Even though this may appear a monumental task, Armis helps to simplify the chaos by correlating the client’s environment against the world’s largest digital asset knowledgebase with close to 3Bn assets and tens of millions of behavioural device security profiles, which are constantly evaluated in real-time. This enables Armis to deliver an elegant, categorized inventory and help our clients get to ground truth on what assets they have, where they are and the health of those assets. Having successfully delivered this for over 40% of the Global Fortune 100 across some of the world’s most complex digital enterprises, Armis has gained deep experience in delivering a unified asset inventory. Working from that baseline we can then shine a light on the operational risk clients face by highlighting which cyber vulnerabilities and malware have been weaponized in the FI’s environment and crucially which assets are impacted. Once this is understood it is now a matter of mapping the key assets in ServiceNow with the critical services and impact tolerances for where the FI is being regulated and where service uptime is key. Any issues with underlying asset health e.g. weaponised vulnerabilities can trigger remediation workflows to fix issues which could impact an FI’s critical service e.g. a bank’s ATM network.

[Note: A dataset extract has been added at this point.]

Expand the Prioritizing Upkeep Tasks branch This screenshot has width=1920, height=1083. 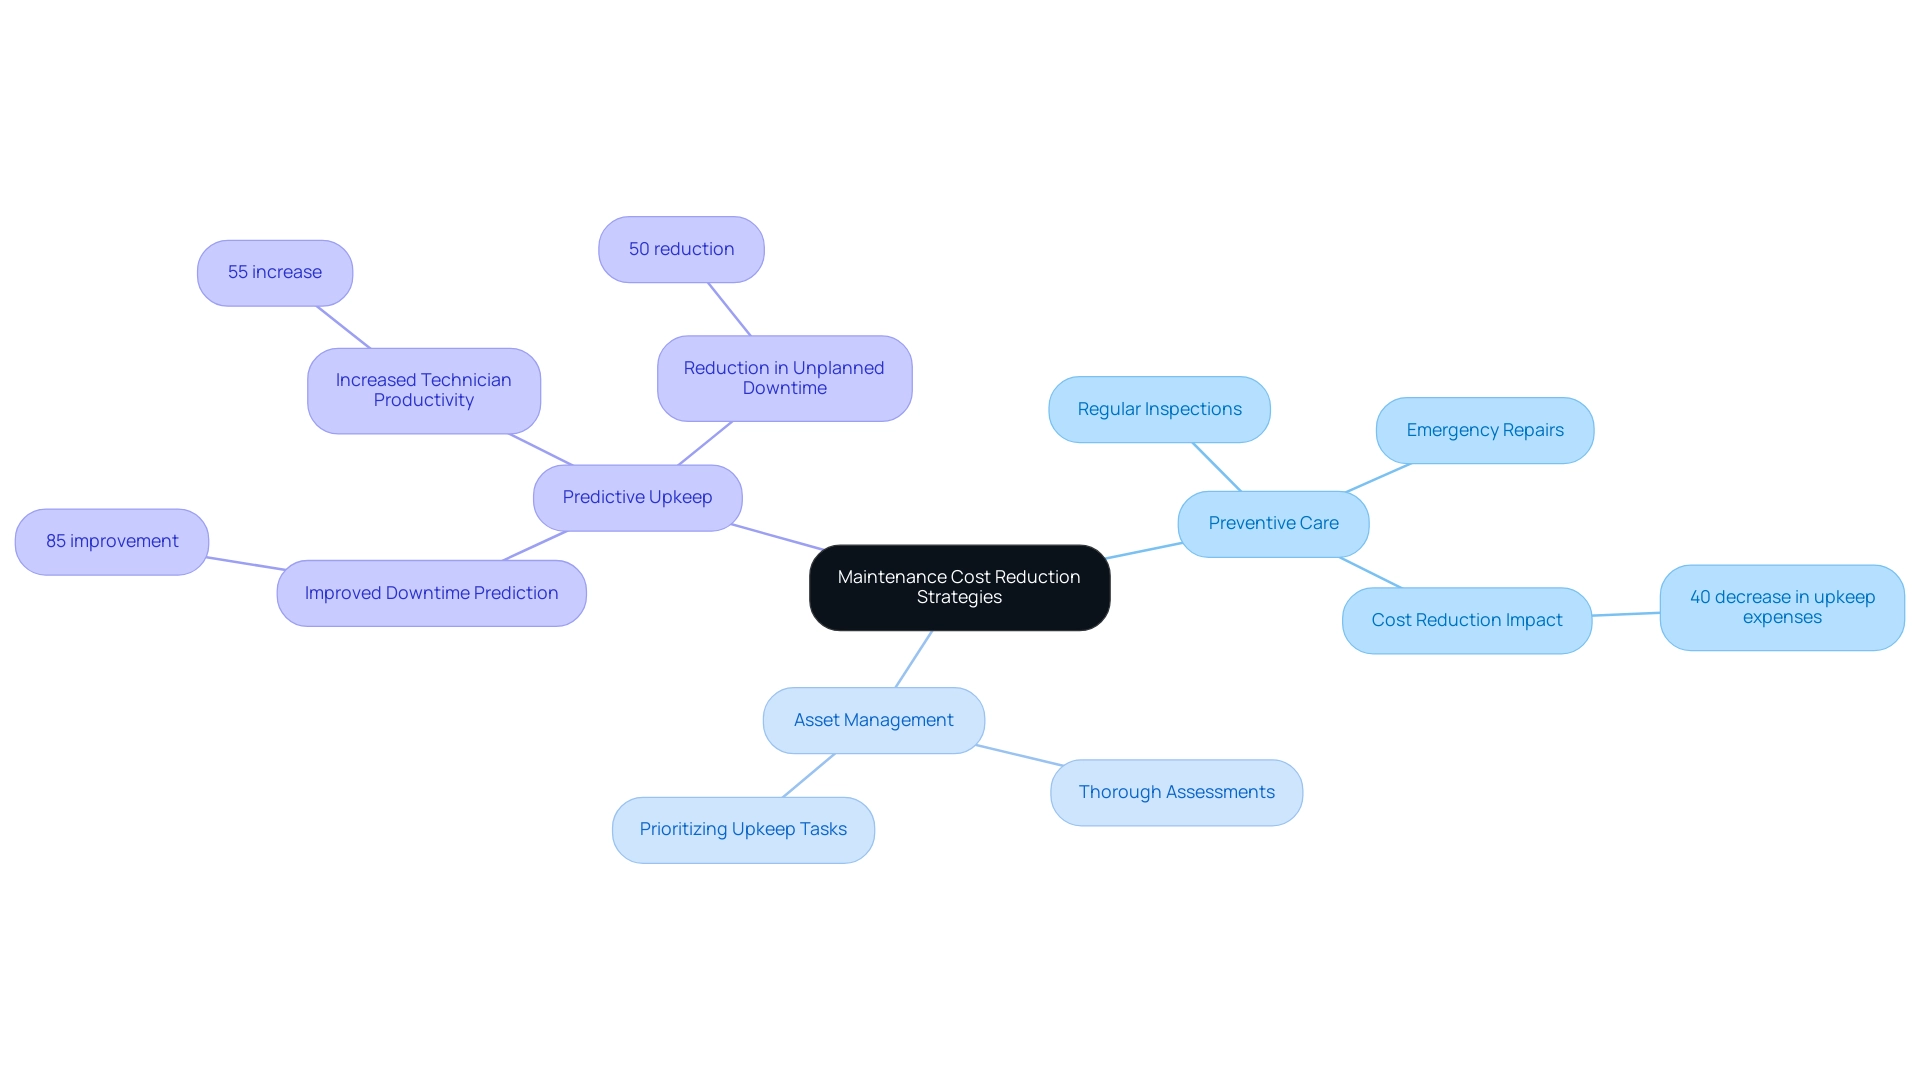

Ultimately, for FI’s to gain the visibility and situational awareness into their complex estates and address the Operational Resilience imperatives it is advisable to follow some key steps:
- Complete Visibility across hybrid, complex, dynamic, environments: Asset discovery mapping of total environment to cover both managed and unmanaged assets and provide 100% visibility of the estate across Cloud, On-Premise, Virtual, IoT, Wireless and OT environments.

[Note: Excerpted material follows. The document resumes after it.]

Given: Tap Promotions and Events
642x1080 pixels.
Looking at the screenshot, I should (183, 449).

- Business Risk Context: Gathering asset intelligence to understand risk posture and context for how the asset supports the critical business services and outcomes.
- Critical Service Mapping: Tagging or grouping the assets which ‘underpin’ the critical services, so they can be logically associated with the critical services whether through logical boundaries, geographic or both.
- Aggregate Operational Risk (Ownership, Independencies, Impact): Understanding the interdependencies between assets and network services to determine aggregated operational risks in real-time. Where possible understand the asset owners, location, and IP address.
- Consistency, Reliability, Compliance: Aligning the critical assets with the risk control framework and impact tolerances to provide an aggregated view of asset risk based on cyber and risk vulnerabilities and actual asset health / posture.
- Monitor real-time, track KPIs, disseminate to stakeholders and regulators: Critical Service mapping, aligning the aggregated asset inventory, determining the impact tolerance of the critical service and KPI’s to monitor and track. Monitoring the service against the cyber / risk and operational framework to ensure uptime in real-time.
… all of which can be achieved with the combination of Armis and ServiceNow:
Impact and Value of the Approach
The results of this approach speak for themselves:
- 100% asset visibility, across all environments and geographic boundaries, categorized and searchable for both security and risk teams with a common platform.
- Real-time asset intelligence on posture and health and context of how it pertains to a critical service.
- Ability to set alerts on KPI and service. E.g. changes to underlying asset health or any changes which may occur to the underlying infrastructure.
- Ability to extend into 3rd party infrastructure where critical service interdependencies may occur.
- Identification of technical debt across the asset base which can be scheduled for removal / funding transformation.